2. **Integrate over the specific range:** To find the probability that `X` is between 0.25 and 0.5, we integrate `f(x)` from 0.25 to 0.5.
We already found the antiderivative: `(15/4) * [(2/3)x^(3/2) - (2/5)x^(5/2)]`.
Let's simplify that antiderivative:
`(15/4) * (2/3)x^(3/2) - (15/4) * (2/5)x^(5/2)`
`= (5/2)x^(3/2) - (3/2)x^(5/2)`

3. **Evaluate at the limits:** Now we plug in the upper limit (0.5) and the lower limit (0.25) into this simplified antiderivative and subtract.

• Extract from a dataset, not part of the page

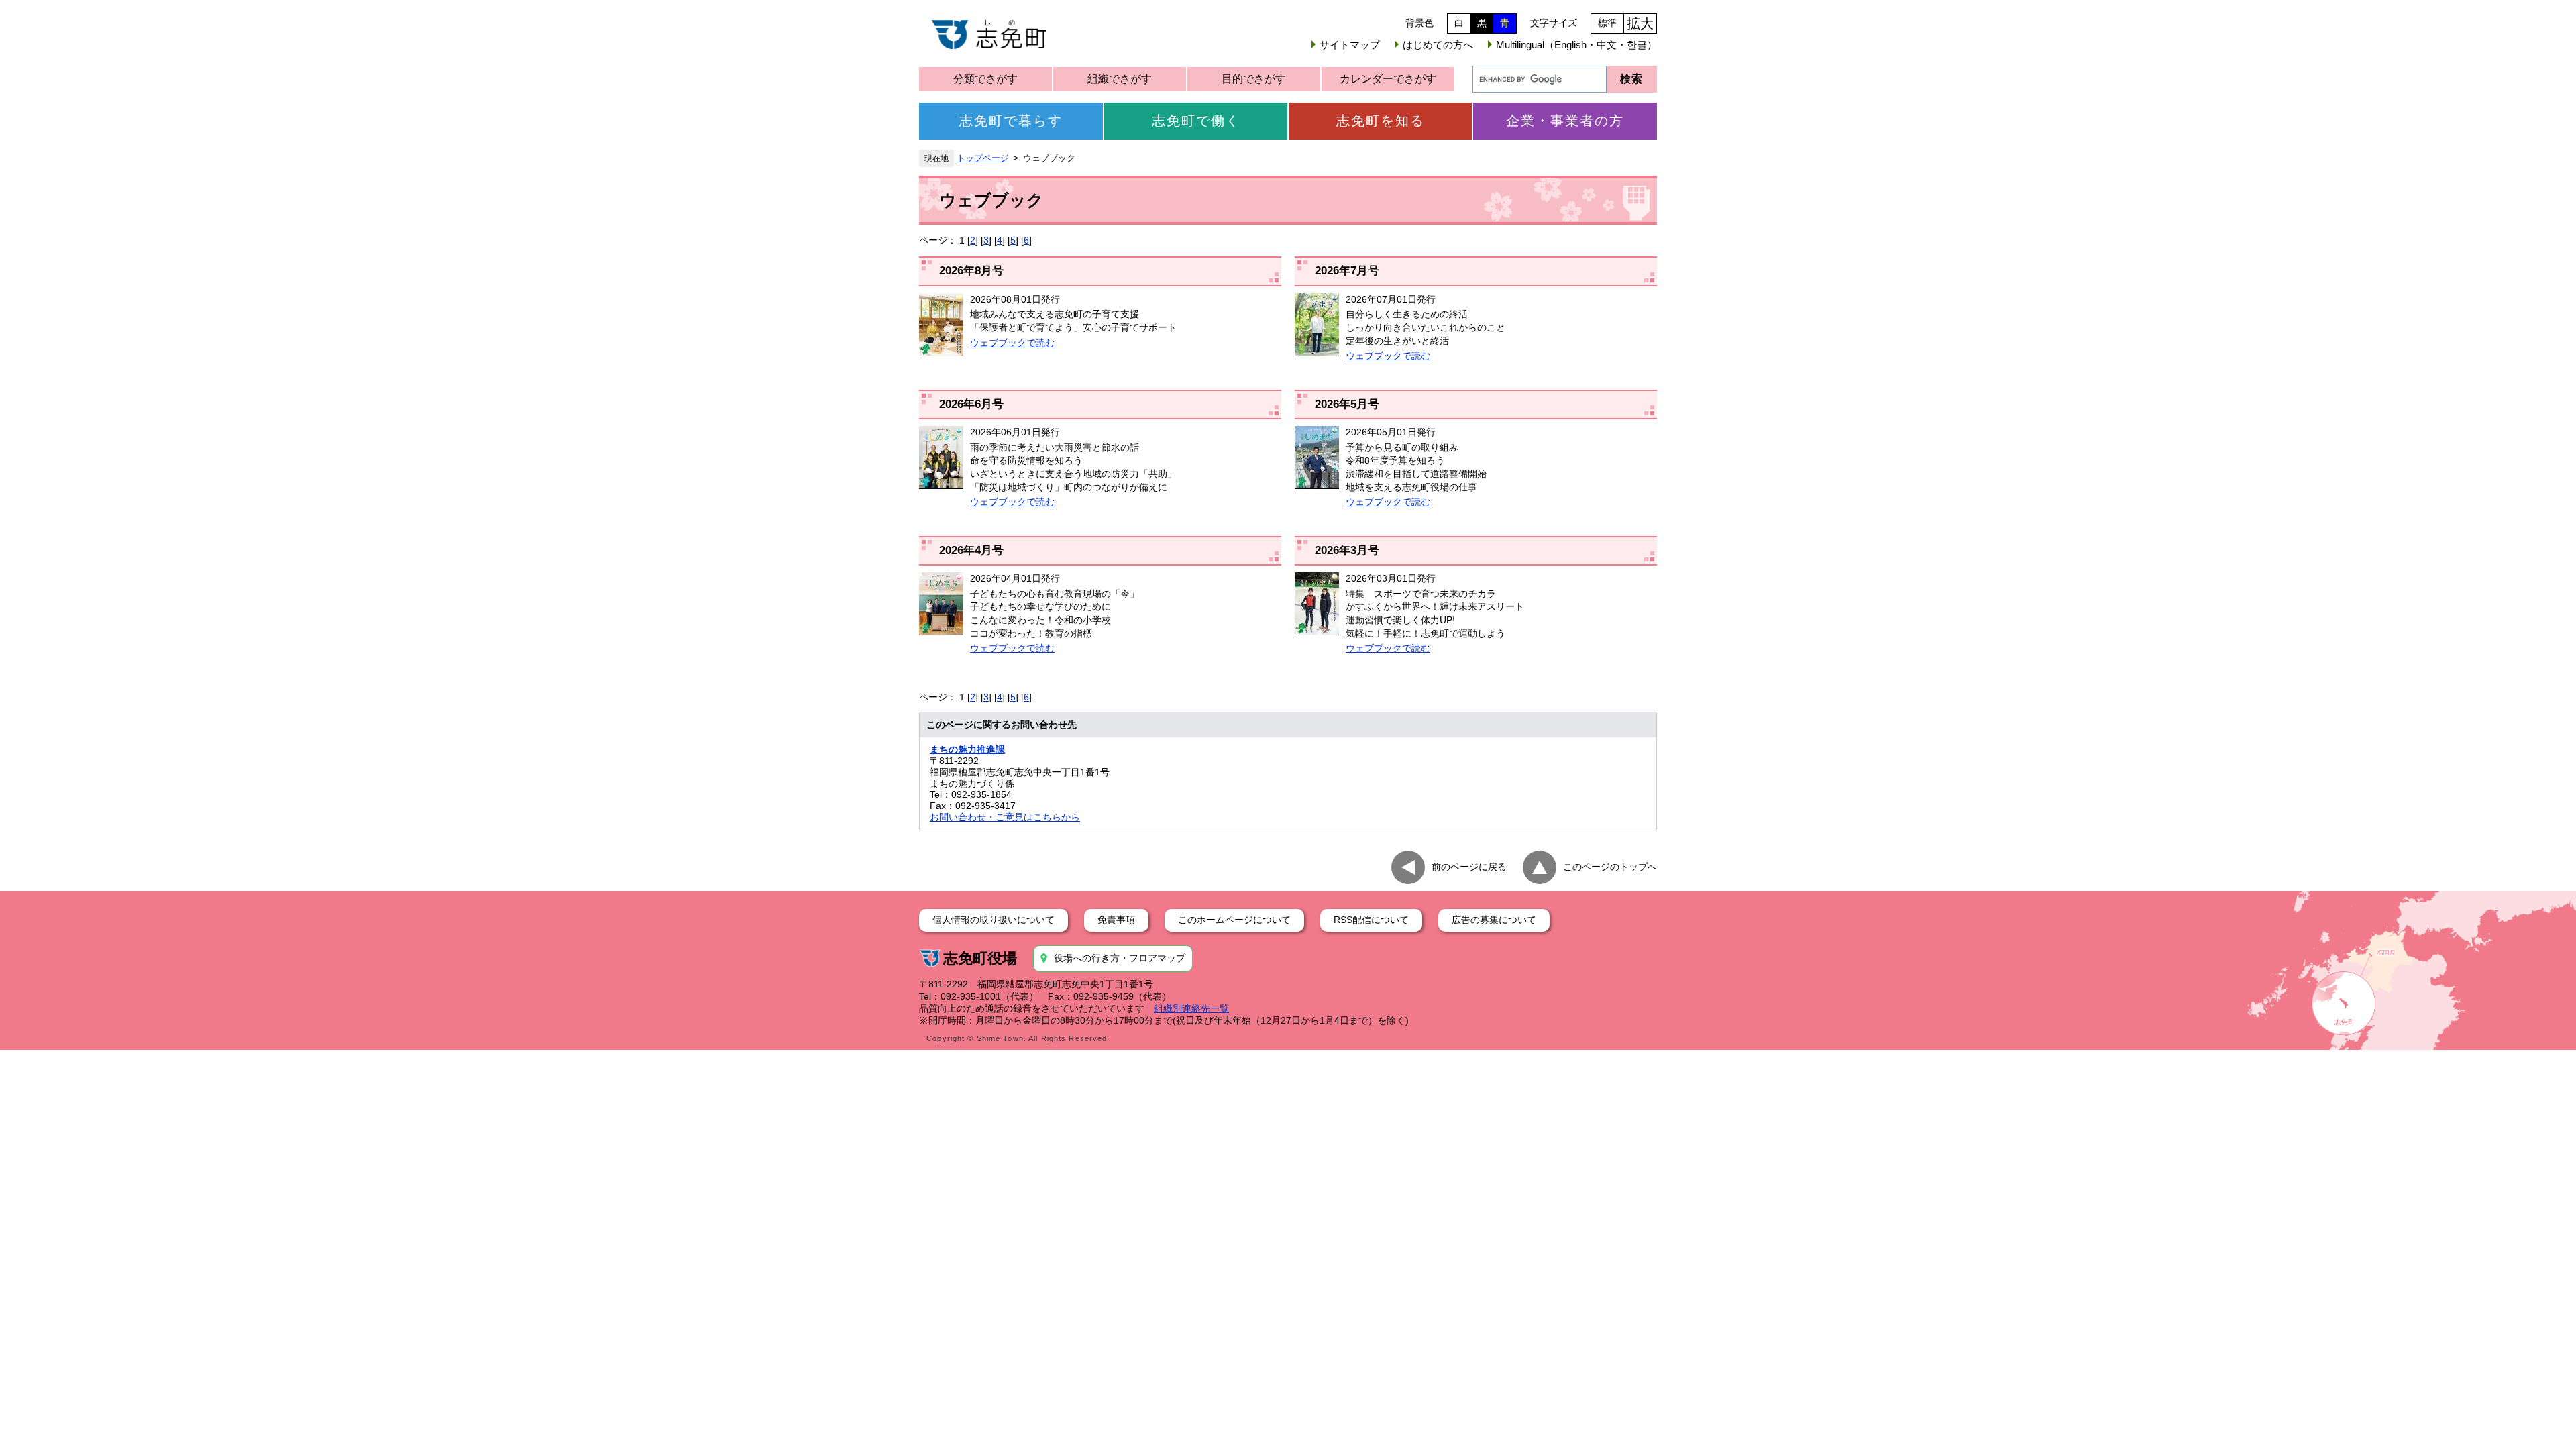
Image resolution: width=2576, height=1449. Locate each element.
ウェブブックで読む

It's often easier to work with fractions: `0.5 = 1/2` and `0.25 = 1/4`.

* **At `x = 1/2`:**
`(5/2)(1/2)^(3/2) - (3/2)(1/2)^(5/2)`
`= (5/2) * (1 / (2*sqrt(2))) - (3/2) * (1 / (4*sqrt(2)))`
`= 5 / (4*sqrt(2)) - 3 / (8*sqrt(2))`
`= (10 / (8*sqrt(2))) - (3 / (8*sqrt(2)))` (Common denominator `8*sqrt(2)`)
`= 7 / (8*sqrt(2))`
To make it look nicer, we can "rationalize the denominator" by multiplying top and bottom by `sqrt(2)`:
`= (7 * sqrt(2)) / (8 * sqrt(2) * sqrt(2))`
`= 7*sqrt(2) / 16`

* **At `x = 1/4`:**
`(5/2)(1/4)^(3/2) - (3/2)(1/4)^(5/2)`
Remember: `(1/4)^(3/2) = (sqrt(1/4))^3 = (1/2)^3 = 1/8`
And: `(1/4)^(5/2) = (sqrt(1/4))^5 = (1/2)^5 = 1/32`
So, it becomes:
`(5/2)(1/8) - (3/2)(1/32)`
`= 5/16 - 3/64`
`= (20/64) - (3/64)` (Common denominator 64)
`= 17/64`

4. **Subtract the results:**
`P(0.25 <= X <= 0.5) = (Value at 1/2) - (Value at 1/4)`
`P(0.25 <= X <= 0.5) = (7*sqrt(2) / 16) - (17/64)`

And that's how we find both `c` and the probability!